» REQUIREMENT
Rewrite the lines from the first one through the line containing "click(x=828, y=427)", replacing "dropdown" with "drop-down list" and keeping everything else unchanged.

::::::

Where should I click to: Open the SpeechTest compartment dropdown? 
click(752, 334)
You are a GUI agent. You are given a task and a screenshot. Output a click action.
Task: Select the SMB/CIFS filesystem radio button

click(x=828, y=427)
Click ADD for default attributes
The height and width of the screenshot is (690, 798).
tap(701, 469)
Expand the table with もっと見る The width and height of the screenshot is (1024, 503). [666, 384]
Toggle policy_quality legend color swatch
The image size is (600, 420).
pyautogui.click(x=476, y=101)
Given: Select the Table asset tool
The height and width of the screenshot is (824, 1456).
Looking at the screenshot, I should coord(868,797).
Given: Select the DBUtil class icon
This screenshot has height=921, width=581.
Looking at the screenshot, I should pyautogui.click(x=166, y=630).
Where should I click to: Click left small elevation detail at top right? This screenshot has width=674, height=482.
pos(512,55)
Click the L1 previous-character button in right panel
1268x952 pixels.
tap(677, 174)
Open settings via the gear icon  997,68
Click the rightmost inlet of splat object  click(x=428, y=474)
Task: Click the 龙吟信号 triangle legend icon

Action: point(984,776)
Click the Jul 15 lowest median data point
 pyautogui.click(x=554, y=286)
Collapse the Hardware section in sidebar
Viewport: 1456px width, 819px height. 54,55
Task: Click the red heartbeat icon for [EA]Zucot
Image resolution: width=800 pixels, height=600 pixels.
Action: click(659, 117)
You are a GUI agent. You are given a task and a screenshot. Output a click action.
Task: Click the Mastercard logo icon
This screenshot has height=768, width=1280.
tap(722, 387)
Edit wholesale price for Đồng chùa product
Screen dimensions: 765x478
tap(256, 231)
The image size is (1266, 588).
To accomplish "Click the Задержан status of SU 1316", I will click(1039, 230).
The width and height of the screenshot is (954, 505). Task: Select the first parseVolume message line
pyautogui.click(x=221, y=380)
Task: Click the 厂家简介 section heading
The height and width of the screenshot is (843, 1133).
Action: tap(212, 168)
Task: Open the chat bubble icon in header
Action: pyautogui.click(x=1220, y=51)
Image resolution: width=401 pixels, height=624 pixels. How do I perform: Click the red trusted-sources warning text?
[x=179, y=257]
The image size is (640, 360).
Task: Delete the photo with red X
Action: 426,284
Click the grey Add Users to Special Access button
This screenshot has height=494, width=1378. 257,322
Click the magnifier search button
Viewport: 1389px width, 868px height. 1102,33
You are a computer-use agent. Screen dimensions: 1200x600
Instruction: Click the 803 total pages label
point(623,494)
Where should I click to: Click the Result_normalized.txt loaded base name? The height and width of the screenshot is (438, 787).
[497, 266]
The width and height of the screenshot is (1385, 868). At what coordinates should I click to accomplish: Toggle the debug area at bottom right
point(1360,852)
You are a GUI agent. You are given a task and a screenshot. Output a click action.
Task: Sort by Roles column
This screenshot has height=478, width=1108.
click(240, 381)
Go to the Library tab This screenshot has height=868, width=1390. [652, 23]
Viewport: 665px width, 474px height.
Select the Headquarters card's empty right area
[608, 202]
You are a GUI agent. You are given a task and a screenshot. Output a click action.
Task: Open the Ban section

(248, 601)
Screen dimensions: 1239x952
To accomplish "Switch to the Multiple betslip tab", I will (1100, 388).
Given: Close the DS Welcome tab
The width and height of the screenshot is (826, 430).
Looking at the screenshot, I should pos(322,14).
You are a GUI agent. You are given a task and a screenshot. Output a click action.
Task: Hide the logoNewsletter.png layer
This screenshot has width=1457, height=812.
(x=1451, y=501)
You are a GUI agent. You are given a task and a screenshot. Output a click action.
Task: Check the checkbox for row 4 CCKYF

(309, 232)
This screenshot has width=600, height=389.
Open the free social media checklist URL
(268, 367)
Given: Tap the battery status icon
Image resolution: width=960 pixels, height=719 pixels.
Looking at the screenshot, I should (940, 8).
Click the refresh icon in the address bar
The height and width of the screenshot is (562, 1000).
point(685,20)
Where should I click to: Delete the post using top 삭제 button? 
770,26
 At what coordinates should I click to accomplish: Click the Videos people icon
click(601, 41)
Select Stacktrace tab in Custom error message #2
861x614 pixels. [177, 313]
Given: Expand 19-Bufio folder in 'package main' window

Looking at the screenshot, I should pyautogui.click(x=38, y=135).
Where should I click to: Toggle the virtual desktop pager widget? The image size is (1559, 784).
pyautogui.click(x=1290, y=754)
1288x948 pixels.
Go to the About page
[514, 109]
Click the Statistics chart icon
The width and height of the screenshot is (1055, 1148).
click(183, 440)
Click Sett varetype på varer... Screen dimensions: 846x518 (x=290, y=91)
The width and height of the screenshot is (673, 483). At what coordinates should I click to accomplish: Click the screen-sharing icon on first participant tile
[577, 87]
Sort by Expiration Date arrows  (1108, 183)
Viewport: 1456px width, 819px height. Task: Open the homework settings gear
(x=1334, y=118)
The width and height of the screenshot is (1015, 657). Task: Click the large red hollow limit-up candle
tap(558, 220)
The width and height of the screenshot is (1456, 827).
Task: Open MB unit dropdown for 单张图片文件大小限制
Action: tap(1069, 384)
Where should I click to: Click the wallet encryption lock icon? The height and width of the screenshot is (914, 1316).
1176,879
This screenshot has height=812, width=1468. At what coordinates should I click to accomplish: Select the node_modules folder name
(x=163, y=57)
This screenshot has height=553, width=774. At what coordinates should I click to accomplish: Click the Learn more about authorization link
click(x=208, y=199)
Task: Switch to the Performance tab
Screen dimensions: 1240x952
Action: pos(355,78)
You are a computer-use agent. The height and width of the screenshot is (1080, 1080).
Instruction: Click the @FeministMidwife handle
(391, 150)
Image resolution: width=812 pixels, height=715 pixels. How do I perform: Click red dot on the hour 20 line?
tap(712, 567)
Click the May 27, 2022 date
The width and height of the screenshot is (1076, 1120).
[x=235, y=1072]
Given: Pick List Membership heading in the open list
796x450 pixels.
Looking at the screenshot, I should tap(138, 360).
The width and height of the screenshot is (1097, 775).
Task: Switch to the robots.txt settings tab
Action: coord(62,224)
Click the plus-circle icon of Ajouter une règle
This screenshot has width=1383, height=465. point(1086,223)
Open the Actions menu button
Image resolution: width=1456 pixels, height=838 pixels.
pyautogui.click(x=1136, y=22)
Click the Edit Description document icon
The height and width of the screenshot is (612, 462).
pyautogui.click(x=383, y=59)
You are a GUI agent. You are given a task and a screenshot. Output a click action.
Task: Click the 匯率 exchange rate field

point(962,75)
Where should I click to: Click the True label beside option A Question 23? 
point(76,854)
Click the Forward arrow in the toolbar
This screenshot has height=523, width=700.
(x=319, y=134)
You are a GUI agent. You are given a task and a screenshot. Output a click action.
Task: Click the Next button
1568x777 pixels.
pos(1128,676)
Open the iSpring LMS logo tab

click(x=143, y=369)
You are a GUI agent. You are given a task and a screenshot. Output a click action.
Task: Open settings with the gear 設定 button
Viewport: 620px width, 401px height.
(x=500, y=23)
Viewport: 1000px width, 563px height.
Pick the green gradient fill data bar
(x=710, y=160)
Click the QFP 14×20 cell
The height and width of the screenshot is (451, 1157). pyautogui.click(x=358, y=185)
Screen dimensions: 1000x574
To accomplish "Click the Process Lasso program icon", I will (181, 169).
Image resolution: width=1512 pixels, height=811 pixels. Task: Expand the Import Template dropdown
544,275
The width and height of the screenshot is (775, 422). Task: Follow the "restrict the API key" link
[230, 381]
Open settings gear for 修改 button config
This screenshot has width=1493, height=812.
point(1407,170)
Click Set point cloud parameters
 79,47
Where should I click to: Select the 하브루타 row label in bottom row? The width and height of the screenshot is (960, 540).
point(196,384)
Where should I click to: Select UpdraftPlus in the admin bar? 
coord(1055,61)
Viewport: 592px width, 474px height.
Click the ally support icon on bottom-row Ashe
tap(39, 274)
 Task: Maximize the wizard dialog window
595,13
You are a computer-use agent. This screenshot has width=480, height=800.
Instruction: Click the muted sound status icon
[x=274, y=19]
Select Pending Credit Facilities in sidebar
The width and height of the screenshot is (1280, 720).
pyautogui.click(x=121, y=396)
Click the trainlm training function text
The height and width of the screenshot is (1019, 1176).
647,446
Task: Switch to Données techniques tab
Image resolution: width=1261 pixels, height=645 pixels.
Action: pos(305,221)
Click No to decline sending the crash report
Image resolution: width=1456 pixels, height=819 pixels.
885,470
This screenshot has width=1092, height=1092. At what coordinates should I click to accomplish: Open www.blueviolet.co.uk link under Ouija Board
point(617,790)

::::::

» REPLY TO THE TASK
Where should I click to: Open the SpeechTest compartment drop-down list? 
click(752, 334)
You are a GUI agent. You are given a task and a screenshot. Output a click action.
Task: Select the SMB/CIFS filesystem radio button

click(x=828, y=427)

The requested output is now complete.